The Week in Vis 05 (Mon, Sep 28-Fri, Oct 2): Implementation

This is an unusual week. The topic, implementation, is unusual. While I’d like everyone to have a sense of the range of tools, and how you might select among them. But I don’t expect you to learn any specific tool (or more to the point, I don’t expect everyone to learn about the same tool).

This week is also special since we’ll have a guest lecture on Wednesday: Prof. Dominik Moritz from CMU (and Apple and Washington before that). In addition to being an expert on Vis implementation, he is a great speaker.

Readings 05: Implementation - are unusual because it has you pick some of the readings, and has things that are more of a “doing” than a reading.

Class Content

This week is a little weird: while we are discussing implementation, the goal isn’t to teach you to learn any one particular tool. Given the range of background and experiences in class, it would be impossible to teach any one tool in depth. Also, tools go in and out of fashion, and different ones are good for different things, and …

So, instead, the learning goal this week is to help you understand the range of tools (and kinds of tools) that are available so you can make informed choices.

How do we make visualizations (once we’ve designed them)? What are the types of tools we might use to make visualizations, and how do we choose?

As a computer scientist, a logical way to ask this is “what are the right abstractions for implementing visualizations?” But, even this doesn’t work well: in different situations, we may prefer different levels (or types) of abstractions.
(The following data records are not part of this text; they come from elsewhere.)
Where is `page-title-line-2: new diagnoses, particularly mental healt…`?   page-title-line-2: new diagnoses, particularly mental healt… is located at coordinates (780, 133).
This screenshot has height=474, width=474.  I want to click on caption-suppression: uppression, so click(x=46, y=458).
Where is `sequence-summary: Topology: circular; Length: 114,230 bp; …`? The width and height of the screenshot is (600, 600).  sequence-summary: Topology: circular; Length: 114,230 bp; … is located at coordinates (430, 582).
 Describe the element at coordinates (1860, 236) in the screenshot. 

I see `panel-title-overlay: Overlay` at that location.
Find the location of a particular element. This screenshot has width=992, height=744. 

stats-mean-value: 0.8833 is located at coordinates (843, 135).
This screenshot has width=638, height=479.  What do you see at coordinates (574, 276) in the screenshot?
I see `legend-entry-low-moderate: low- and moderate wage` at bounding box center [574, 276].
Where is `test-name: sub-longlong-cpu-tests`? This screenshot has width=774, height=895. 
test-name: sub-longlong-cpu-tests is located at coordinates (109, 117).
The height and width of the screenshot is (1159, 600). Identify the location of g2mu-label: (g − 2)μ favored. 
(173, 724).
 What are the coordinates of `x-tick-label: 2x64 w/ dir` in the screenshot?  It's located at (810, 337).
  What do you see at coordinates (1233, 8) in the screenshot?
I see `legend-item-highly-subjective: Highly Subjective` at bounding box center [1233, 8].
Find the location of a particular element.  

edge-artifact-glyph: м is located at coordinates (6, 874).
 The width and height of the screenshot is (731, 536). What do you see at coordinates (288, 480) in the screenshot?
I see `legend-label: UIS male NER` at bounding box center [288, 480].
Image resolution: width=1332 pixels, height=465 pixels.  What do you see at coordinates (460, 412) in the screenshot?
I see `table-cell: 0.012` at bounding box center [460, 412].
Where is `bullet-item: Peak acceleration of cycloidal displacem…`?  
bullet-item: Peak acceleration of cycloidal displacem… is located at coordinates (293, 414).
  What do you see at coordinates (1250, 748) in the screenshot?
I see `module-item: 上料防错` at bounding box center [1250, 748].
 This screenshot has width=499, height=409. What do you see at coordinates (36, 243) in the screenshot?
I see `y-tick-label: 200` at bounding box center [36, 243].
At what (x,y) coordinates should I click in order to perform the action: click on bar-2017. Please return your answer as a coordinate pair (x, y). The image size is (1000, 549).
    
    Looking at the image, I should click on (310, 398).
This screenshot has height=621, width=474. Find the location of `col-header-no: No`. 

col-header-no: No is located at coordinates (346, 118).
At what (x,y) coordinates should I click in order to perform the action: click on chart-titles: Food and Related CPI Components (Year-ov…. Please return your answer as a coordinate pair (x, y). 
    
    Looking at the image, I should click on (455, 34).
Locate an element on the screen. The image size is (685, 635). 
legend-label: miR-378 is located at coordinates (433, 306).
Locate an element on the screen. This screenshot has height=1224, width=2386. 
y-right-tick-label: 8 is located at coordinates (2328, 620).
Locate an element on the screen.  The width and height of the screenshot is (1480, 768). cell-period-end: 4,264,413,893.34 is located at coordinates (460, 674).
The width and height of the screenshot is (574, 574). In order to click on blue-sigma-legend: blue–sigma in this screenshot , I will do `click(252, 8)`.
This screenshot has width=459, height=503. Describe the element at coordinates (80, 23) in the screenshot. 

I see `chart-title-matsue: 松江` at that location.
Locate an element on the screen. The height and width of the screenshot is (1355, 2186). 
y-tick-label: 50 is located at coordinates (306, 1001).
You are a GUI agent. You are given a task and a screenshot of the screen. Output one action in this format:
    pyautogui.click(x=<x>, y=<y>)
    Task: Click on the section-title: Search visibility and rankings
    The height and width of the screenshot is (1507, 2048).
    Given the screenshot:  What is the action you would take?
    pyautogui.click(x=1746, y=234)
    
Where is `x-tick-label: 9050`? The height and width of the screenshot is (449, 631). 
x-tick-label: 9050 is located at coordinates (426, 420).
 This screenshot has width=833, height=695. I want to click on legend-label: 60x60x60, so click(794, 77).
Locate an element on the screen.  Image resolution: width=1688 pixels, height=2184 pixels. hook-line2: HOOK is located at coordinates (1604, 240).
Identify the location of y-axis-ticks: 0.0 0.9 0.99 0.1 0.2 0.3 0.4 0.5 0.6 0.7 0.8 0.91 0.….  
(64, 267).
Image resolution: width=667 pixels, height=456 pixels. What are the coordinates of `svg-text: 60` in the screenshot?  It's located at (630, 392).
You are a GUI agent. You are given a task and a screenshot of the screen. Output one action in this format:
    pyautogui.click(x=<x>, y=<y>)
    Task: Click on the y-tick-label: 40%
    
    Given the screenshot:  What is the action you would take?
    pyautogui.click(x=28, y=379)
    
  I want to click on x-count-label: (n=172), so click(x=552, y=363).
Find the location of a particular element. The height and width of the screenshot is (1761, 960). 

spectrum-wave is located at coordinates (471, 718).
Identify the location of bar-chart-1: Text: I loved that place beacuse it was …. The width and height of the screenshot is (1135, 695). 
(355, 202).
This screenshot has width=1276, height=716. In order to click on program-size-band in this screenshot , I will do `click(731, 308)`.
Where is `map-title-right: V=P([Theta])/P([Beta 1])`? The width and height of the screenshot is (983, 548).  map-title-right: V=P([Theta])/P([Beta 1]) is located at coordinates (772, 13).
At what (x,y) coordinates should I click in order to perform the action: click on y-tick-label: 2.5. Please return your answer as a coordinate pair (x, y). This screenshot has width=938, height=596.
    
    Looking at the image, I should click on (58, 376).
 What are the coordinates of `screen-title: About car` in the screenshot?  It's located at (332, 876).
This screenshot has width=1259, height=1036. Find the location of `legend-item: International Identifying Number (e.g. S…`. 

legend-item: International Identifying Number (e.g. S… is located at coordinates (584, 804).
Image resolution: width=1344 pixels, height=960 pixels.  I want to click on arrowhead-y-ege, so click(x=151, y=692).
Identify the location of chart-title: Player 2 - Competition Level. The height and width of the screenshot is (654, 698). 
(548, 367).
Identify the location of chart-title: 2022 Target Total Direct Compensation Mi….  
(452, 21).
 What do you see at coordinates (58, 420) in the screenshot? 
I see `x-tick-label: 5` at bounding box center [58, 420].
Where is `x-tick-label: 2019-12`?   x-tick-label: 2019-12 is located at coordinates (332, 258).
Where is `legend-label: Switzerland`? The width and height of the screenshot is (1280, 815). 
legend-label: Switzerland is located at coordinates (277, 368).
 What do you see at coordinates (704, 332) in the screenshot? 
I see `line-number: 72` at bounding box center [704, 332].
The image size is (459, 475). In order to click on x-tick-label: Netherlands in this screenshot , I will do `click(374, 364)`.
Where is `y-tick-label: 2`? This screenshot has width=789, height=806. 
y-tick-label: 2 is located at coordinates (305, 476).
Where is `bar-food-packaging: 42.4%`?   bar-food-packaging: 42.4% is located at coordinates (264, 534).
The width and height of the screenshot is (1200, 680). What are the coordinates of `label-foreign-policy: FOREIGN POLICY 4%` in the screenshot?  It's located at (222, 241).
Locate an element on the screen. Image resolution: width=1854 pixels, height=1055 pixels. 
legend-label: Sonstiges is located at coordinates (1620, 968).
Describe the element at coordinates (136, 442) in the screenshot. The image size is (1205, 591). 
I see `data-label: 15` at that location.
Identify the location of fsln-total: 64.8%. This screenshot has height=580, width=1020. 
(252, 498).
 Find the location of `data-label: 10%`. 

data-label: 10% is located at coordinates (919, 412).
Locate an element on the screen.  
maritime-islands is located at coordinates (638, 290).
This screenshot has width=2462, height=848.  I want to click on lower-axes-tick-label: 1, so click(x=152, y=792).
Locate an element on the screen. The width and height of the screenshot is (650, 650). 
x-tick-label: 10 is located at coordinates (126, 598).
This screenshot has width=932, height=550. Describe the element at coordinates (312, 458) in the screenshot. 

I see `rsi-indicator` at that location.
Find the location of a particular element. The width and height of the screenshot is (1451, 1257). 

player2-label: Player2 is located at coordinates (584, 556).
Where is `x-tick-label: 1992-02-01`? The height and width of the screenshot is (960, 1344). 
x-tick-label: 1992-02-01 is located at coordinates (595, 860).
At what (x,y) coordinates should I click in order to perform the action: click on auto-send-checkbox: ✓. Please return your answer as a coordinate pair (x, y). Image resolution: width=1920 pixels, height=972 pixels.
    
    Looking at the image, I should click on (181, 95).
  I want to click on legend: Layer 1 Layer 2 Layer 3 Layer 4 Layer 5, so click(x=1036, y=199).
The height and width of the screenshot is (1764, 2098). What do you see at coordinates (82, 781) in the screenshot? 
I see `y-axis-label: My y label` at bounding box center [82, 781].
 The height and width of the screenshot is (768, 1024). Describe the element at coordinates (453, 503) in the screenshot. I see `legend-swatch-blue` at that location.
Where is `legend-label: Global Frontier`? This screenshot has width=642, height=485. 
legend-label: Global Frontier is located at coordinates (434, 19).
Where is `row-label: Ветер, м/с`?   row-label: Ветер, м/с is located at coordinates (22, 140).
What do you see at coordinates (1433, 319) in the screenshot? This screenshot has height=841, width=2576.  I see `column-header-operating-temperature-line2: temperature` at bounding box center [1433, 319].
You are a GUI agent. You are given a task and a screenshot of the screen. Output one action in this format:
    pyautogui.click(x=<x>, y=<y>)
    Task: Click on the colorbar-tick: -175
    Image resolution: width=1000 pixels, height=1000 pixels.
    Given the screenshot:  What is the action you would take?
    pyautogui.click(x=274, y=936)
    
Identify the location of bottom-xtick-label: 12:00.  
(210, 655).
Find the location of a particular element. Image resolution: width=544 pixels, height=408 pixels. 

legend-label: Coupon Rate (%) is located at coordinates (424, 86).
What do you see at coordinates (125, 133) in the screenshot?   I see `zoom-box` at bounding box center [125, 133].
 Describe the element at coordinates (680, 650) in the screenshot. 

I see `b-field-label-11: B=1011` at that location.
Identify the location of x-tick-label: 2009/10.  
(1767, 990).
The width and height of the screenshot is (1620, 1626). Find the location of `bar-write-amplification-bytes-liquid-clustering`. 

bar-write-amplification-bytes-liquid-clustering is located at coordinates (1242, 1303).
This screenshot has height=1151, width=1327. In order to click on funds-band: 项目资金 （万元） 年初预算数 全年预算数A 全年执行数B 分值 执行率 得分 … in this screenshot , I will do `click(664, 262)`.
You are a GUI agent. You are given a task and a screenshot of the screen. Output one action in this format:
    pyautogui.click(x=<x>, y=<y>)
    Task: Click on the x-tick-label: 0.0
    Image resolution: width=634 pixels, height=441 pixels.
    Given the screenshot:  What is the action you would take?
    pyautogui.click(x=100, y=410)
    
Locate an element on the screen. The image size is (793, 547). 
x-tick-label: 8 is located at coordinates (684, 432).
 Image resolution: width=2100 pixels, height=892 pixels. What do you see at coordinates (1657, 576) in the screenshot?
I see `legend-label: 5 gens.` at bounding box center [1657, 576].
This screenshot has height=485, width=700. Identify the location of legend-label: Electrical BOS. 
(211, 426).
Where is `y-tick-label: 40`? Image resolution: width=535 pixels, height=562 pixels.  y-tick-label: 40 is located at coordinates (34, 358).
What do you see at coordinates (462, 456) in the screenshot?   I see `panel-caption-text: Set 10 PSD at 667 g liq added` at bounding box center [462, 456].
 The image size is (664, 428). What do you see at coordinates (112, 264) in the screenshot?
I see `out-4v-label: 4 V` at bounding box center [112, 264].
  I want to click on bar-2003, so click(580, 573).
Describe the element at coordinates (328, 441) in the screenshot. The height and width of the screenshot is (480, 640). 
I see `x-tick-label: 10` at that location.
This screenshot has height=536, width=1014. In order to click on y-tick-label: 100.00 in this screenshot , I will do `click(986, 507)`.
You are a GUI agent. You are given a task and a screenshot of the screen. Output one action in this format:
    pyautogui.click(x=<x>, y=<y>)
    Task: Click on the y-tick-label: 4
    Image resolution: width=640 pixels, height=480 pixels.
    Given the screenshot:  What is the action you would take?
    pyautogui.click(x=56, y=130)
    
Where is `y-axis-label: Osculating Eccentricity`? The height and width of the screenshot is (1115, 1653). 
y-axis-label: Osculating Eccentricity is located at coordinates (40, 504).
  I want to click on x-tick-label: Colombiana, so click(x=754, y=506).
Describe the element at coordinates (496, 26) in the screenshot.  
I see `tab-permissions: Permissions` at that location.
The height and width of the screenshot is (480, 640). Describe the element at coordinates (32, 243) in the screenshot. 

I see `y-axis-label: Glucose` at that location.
The right abstractions for implementing visualizations might depend on a range of factors (how it fits in with other aspects of the data analysis process, personal preference, how the visualization might be deployed, what resources you have to develop and maintain the visualization, …).

What I am going to try to do is to give you things to think about when choosing tools, and a survey of the different types of tools, with specific examples.

So, when I ask you to learn about (for example), D3, I am not expecting you to learn to be a D3 programmer (which requires a certain set of skill pre-requisites that many people in class do not have). I’d like you to have a sense of the category of tools D3 represents (a low level graphics toolkit), and why you might choose a tool like this.

What makes this hard is while there are lots of resources for learning D3 (or pick any tool), there are much fewer things I can find for learning about the tools. What are their rationales, strengths, key ideas, …

I will divide tools into some general categories:

  1. Creating things by hand (literally, with pen and paper, but also figuratively, using manual drawing tools like Illustrator)
  2. Standard Interactive Tools (Tableau, Excel, …)
  3. High-Level Visualization (data) toolkits - (Matplotlib, plotly, …)
  4. Low-Level Visualization (graphics) toolkits (D3, Processing, …)
  5. Declaritive Specifications (Vega-Lite, …)

For each category, I will use a specific example. This may be problematic, since the example I use may not be appropriate for you to learn about in depth. For example, I will use D3 as an example of a low-level toolkit. However, D3 is a JavaScript library (so you won’t use it unless you are a JavaScript programmer), and worse, it is so focused on JavaScript specific idioms that it is difficult for people who don’t “think JavaScript” to use.

That said, I want you to learn about D3 and Vega-Lite because they are useful in thinking about the right abstractions for creating visualizations. I’ll give you things to look at in the Readings 05: Implementation.